Comprehensive Analysis
Based on the stock price of $9.89 as of November 4, 2025, a comprehensive valuation analysis suggests that KNOT Offshore Partners LP is intrinsically worth more than its current market price. The shuttle tanker market, KNOP's area of operation, is experiencing a tightening in supply, driven by new offshore projects, which provides a favorable backdrop for future contract renewals. This analysis triangulates the company's value using its assets, earnings multiples, and cash flow yield.
A simple price check against our fair value estimate indicates significant potential upside: Price $9.89 vs FV Estimate $15.00–$18.00 → Mid $16.50; Upside = (16.50 − 9.89) / 9.89 = +66.8% This suggests the stock is undervalued with an attractive margin of safety.

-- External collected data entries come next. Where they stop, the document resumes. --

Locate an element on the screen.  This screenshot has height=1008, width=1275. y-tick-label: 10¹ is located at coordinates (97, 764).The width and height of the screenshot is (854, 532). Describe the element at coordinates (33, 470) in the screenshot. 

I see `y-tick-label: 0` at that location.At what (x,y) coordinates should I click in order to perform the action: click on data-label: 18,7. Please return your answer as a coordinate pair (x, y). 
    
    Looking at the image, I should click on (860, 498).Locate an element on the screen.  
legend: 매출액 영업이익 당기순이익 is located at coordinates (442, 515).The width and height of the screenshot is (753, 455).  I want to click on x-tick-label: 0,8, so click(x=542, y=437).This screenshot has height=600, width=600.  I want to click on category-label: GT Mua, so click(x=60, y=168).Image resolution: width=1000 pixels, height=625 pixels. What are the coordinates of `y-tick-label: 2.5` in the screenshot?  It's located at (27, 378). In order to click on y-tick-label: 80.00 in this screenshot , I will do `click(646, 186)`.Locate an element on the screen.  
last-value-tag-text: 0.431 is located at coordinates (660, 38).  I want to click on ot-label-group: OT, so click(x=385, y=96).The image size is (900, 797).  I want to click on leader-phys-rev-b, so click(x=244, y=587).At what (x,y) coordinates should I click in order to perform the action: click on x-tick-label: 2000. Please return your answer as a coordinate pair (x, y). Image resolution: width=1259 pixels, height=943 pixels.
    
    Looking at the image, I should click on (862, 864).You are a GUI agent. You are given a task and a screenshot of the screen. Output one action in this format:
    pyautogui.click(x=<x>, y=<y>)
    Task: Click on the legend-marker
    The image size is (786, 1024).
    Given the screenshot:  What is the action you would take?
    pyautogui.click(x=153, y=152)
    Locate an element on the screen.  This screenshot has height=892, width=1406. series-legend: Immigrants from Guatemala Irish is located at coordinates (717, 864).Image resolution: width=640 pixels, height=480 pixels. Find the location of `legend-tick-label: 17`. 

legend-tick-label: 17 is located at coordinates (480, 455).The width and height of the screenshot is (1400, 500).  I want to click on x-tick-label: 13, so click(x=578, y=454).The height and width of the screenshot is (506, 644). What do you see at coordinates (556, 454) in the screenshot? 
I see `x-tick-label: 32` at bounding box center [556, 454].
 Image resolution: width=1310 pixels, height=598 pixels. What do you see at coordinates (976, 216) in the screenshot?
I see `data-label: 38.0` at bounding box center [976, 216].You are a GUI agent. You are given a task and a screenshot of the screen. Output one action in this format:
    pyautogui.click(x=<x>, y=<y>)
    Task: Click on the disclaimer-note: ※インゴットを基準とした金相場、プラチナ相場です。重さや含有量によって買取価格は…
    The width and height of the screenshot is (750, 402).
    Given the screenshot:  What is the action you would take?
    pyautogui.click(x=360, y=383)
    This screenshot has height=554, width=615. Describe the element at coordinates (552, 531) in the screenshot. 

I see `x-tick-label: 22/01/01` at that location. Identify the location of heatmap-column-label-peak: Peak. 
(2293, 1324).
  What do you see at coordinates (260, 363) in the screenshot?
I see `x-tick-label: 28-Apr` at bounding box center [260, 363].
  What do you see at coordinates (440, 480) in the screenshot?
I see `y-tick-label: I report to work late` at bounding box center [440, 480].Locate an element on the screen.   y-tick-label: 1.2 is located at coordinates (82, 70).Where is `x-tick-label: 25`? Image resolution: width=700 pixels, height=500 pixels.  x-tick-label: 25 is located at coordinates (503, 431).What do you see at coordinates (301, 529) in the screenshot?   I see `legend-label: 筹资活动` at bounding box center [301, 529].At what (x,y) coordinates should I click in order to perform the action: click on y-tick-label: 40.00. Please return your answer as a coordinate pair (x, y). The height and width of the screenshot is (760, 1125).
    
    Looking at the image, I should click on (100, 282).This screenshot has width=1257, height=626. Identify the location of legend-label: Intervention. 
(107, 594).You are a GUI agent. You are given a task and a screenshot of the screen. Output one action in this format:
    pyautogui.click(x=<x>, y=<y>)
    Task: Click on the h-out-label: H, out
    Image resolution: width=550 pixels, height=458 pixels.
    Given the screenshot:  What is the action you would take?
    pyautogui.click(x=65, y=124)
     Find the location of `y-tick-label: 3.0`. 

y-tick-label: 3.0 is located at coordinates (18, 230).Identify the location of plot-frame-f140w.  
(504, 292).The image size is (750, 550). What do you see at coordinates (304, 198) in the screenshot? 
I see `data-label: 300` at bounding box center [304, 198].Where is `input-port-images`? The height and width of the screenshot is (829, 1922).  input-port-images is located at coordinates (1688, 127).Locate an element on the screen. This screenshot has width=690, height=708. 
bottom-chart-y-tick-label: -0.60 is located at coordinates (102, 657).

KNOP's trailing twelve months (TTM) P/E ratio is 14.32x. However, its forward P/E ratio, based on expected earnings for fiscal year 2025, is a more attractive 7.79x. This sharp drop suggests analysts anticipate strong earnings growth. The company’s Enterprise Value to EBITDA (EV/EBITDA) ratio is 6.67x, a standard measure of a company's total value compared to its earnings before interest, taxes, depreciation, and amortization. This multiple is often considered reasonable for capital-intensive industries like shipping. Applying a conservative peer-average P/E of 10.0x to KNOP's TTM EPS of $0.69 would imply a value of $6.90, while using the forward EPS implied by the forward P/E ($9.89 / 7.79 = $1.27) suggests a value of $12.70. This highlights the importance of future earnings growth in the valuation.
KNOP's book value per share as of the second quarter of 2025 was $15.34. With the stock trading at $9.89, the Price-to-Book (P/B) ratio is just 0.64x. This means an investor is buying the company's assets for 64 cents on the dollar of their stated accounting value. Given that shuttle tankers are specialized, high-value assets and the company has no intangible assets, this tangible book value provides a strong valuation floor. A valuation reverting even to a conservative 1.0x P/B ratio would imply a share price of $15.34, representing significant upside.
KNOP exhibits an exceptionally strong Free Cash Flow (FCF) yield of 41.52%. A high FCF yield indicates that the company is generating a lot of cash relative to its market price. While the current dividend yield is a modest 1.05%, the underlying cash flow easily covers this, with a low payout ratio of 15.06%. Valuing the company based on its TTM FCF per share ($4.11) with a conservative 20% required yield (to account for cyclicality and leverage) would imply a share price of $20.55. This suggests deep undervaluation, though TTM FCF may be at a cyclical high.